App Service Plan tier requirement:

  • Standard, Premium, or better.

Two types:

  1. Regional VNet integration
    • Common mode
    • Works with Resources in same region
  2. Gateway-required VNet integration
    • Legacy method using VPN Gateway
    • Rare in modern implementations

2.2.2 Private Endpoints

A private endpoint exposes your App Service on a private IP address from your VNet.
This means:

  • No traffic goes over public internet.
  • Only VNet-connected resources can access the app.

Used in highly secure environments.


2.3 Hybrid Connections

Used when your app needs to connect to on-premises resources, such as:

  • On-premises database
  • On-premises web service

It works over port 443 outbound, making it easy for corporate networks without complex firewall rules.


2.4 App Service Environment (ASE) – Premium Option

ASE is an isolated environment running inside your own VNet.
Key points:

  • Maximum security
  • For high-scale, enterprise environments
  • Expensive
  • Not required for most AZ-104 tasks, but you should know it exists

2.5 Common Exam Points

  • VNet Integration enables outbound access to VNet resources.
  • Private Endpoints allow secure inbound access.
  • Access Restrictions control who can access your app.
  • Hybrid Connections allow access to on-premises resources.
  • App Service Plan tier determines available networking features.

3. Configure Deployment Slots

Deployment slots allow you to host multiple versions of your web app under the same App Service Plan.

Slots are separate, live environments such as:

  • Production (main app)
  • Staging
  • Testing
  • Development

3.1 App Service Plan Requirements

Deployment slots are available in:

  • Standard, Premium, or Isolated tiers
  • Free and Basic plans do not support them

3.2 Why Deployment Slots Are Important

They allow safer and smoother deployments:

  • You can deploy code to Staging first.
  • Test the app without affecting users.
  • When ready, swap staging and production.

This ensures:

  • Zero-downtime deployment
  • Lower risk
  • Easy rollback (swap back if needed)

3.3 Slot Settings

Some settings can be marked as “slot-specific”, meaning they stay with the slot during swaps.

Examples of slot-specific settings:

  • Database connection strings for testing vs production
  • App settings used only in staging

This ensures testing does not impact production data.


3.4 Swap Operation

During a swap:

  • URLs of the slots remain the same
  • Content and configuration move between them

Azure performs:

  1. Warmup of the staging slot
  2. Ensures app is ready before swap
  3. Swaps settings and content
  4. Production slot now runs the staged version

3.5 Auto-Swap

Auto-swap automatically pushes code from staging to production when updated.
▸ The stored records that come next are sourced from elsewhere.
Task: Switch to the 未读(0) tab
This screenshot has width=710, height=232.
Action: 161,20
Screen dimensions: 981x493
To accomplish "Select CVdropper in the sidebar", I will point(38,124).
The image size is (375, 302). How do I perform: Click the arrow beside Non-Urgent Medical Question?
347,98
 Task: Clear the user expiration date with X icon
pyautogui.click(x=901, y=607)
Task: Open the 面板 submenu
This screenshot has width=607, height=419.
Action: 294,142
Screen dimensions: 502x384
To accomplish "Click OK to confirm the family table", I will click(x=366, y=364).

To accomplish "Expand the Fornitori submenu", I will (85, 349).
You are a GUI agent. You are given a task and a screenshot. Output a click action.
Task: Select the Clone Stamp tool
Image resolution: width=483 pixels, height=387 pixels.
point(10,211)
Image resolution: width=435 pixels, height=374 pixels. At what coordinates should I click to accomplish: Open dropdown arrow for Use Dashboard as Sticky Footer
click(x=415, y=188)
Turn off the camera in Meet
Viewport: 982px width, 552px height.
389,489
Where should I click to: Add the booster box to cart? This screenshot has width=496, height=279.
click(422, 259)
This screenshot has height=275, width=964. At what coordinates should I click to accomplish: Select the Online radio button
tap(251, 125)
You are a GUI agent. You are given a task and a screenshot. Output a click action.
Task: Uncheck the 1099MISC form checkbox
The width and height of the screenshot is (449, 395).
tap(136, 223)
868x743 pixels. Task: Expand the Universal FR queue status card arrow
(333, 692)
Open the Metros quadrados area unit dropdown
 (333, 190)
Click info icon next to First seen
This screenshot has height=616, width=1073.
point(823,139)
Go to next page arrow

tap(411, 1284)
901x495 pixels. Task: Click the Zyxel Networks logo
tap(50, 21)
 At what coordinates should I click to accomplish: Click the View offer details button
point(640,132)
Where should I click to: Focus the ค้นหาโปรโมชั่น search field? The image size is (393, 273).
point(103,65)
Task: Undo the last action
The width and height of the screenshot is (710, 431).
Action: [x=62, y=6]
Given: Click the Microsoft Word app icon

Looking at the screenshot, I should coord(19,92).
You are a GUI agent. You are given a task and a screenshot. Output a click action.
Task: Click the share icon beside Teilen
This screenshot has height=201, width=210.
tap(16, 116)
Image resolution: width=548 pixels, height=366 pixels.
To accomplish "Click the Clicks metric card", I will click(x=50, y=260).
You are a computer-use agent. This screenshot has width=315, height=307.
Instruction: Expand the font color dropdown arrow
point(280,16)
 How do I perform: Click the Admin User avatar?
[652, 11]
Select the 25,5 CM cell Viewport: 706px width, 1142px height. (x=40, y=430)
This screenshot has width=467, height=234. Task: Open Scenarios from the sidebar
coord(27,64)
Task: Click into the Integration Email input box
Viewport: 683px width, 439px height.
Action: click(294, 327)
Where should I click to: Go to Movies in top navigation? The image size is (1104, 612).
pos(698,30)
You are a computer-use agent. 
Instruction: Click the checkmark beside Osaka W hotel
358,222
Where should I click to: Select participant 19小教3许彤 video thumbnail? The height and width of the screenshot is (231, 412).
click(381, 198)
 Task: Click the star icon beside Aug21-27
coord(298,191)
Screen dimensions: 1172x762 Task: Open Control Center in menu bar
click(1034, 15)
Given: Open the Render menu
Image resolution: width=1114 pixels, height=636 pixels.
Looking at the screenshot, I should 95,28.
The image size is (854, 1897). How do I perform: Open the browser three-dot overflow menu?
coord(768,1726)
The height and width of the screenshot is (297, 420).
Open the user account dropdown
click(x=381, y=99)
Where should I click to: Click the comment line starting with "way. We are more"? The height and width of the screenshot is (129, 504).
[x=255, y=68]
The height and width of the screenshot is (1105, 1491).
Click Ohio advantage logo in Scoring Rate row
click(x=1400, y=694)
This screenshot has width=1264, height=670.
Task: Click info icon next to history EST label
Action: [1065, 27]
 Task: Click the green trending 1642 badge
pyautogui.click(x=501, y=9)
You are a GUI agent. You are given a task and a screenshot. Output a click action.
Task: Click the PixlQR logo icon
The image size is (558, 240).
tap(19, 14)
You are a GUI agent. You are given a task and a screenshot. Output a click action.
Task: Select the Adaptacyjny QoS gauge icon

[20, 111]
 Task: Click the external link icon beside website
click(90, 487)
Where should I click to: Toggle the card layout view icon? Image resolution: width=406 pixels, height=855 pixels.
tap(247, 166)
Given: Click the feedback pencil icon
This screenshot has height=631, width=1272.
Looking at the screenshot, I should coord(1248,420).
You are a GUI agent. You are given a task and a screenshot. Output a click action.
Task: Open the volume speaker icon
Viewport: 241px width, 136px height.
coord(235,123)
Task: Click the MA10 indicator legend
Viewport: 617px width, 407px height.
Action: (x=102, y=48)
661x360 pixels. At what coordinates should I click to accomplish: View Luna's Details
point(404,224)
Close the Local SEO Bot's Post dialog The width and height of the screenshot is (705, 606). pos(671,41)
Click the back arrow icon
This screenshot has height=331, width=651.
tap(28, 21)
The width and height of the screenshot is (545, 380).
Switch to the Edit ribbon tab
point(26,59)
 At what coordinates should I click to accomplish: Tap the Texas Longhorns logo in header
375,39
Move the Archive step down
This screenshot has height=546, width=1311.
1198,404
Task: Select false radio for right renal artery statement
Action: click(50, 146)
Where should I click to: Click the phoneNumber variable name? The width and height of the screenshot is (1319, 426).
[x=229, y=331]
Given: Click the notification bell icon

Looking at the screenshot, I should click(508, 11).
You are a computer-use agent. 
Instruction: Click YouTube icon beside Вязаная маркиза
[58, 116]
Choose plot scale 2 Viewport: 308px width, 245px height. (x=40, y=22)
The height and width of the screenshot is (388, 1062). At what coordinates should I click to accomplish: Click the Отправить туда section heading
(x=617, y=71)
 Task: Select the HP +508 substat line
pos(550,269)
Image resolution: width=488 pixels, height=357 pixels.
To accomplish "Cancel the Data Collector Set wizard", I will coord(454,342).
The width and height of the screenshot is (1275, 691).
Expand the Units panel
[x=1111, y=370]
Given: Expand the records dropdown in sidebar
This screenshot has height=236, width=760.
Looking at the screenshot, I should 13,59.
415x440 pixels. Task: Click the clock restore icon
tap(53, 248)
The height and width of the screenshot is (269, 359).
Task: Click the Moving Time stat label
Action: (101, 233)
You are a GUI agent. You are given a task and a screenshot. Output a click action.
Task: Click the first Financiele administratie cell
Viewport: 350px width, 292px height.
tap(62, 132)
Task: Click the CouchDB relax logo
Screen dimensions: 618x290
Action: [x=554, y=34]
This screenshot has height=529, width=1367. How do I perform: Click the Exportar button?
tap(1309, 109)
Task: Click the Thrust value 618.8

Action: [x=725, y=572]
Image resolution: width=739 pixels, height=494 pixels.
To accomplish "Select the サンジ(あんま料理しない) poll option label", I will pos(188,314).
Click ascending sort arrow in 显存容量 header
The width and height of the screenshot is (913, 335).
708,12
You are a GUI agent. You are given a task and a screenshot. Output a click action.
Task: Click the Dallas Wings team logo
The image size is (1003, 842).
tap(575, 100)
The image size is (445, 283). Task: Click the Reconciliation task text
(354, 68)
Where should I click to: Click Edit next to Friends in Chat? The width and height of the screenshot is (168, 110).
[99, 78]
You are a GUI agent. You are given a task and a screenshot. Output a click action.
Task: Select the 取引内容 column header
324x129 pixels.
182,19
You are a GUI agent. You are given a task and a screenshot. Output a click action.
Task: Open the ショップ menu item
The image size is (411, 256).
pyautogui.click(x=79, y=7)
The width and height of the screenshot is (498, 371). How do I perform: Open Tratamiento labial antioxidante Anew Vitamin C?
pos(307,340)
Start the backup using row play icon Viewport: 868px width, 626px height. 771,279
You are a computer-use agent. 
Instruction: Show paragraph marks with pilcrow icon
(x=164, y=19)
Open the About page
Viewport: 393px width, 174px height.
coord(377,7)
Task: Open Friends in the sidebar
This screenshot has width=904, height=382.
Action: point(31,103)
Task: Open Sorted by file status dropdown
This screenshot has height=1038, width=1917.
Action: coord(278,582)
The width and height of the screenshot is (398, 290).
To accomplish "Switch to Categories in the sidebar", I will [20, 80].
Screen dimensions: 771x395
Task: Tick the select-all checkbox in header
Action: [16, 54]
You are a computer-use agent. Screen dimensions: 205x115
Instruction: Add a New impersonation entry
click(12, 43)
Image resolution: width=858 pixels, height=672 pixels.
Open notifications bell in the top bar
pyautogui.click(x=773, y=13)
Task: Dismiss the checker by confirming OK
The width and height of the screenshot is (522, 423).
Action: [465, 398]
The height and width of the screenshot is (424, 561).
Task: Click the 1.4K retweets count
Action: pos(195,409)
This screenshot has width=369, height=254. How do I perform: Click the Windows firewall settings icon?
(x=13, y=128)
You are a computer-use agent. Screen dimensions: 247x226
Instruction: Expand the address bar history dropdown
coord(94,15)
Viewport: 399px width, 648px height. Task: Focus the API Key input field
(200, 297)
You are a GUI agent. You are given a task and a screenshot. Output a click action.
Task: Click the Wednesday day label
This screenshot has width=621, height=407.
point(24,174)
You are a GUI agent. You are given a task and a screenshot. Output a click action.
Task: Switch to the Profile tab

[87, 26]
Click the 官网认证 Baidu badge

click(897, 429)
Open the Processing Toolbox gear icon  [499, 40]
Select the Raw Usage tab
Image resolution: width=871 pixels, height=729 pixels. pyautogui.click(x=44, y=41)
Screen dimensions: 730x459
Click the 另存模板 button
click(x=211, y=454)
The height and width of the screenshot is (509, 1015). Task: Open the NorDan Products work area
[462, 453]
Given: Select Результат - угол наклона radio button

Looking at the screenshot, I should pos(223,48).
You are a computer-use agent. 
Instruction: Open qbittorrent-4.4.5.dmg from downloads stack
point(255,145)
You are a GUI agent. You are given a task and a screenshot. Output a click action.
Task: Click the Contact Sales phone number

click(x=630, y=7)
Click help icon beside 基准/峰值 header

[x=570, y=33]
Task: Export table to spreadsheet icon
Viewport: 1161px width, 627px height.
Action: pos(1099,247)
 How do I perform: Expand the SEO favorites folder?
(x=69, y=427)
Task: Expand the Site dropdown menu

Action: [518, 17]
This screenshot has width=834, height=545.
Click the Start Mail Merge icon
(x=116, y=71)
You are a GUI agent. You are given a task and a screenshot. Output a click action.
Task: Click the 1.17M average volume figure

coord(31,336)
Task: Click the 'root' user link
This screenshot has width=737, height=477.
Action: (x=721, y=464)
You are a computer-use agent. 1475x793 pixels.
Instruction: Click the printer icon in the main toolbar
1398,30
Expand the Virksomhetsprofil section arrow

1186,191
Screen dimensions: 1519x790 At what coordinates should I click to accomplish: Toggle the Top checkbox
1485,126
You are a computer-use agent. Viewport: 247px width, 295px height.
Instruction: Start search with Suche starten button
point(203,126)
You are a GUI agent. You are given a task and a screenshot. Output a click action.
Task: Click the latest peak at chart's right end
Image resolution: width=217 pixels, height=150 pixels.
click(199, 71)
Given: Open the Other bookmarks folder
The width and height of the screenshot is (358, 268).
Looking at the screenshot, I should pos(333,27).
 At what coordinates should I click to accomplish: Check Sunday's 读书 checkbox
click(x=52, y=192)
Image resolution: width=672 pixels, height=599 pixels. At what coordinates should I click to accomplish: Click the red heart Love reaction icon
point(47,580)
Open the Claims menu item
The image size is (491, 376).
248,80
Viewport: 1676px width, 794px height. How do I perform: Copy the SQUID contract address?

Useful for continuous deployment pipelines.


3.6 Common Exam Points

  • Deployment slots are available only in Standard or higher tiers.
  • Swap supports zero-downtime deployment.
  • Slot-specific settings stay within the slot.
  • You can test in a slot before going live.
  • Slots share the same App Service Plan, meaning shared compute resources.

Summary Table for Exam Revision

FeatureRequired TierPurposeKey Points
BackupsStandard+Protect app & dataStored in Storage Account, can include DB
VNet IntegrationStandard+Outbound access to VNetLets app access SQL, VMs, APIs
Private EndpointPremium+Private inbound accessApp exposed via private IP
Access RestrictionsAll tiersControl inbound requestsAllow/deny IPs, VNets, service tags
Deployment SlotsStandard+Safer deploymentsStaging/testing environments, swap

Final Notes for AZ-104 Exam

You should understand:

  • When backups are available
  • How to configure and restore backups
  • How App Service networking works (VNet Integration, Private Endpoints, Access Restrictions, Hybrid Connections)
  • How deployment slots work, including swaps and slot-specific settings

This topic appears frequently in the exam, so knowing these concepts well is important.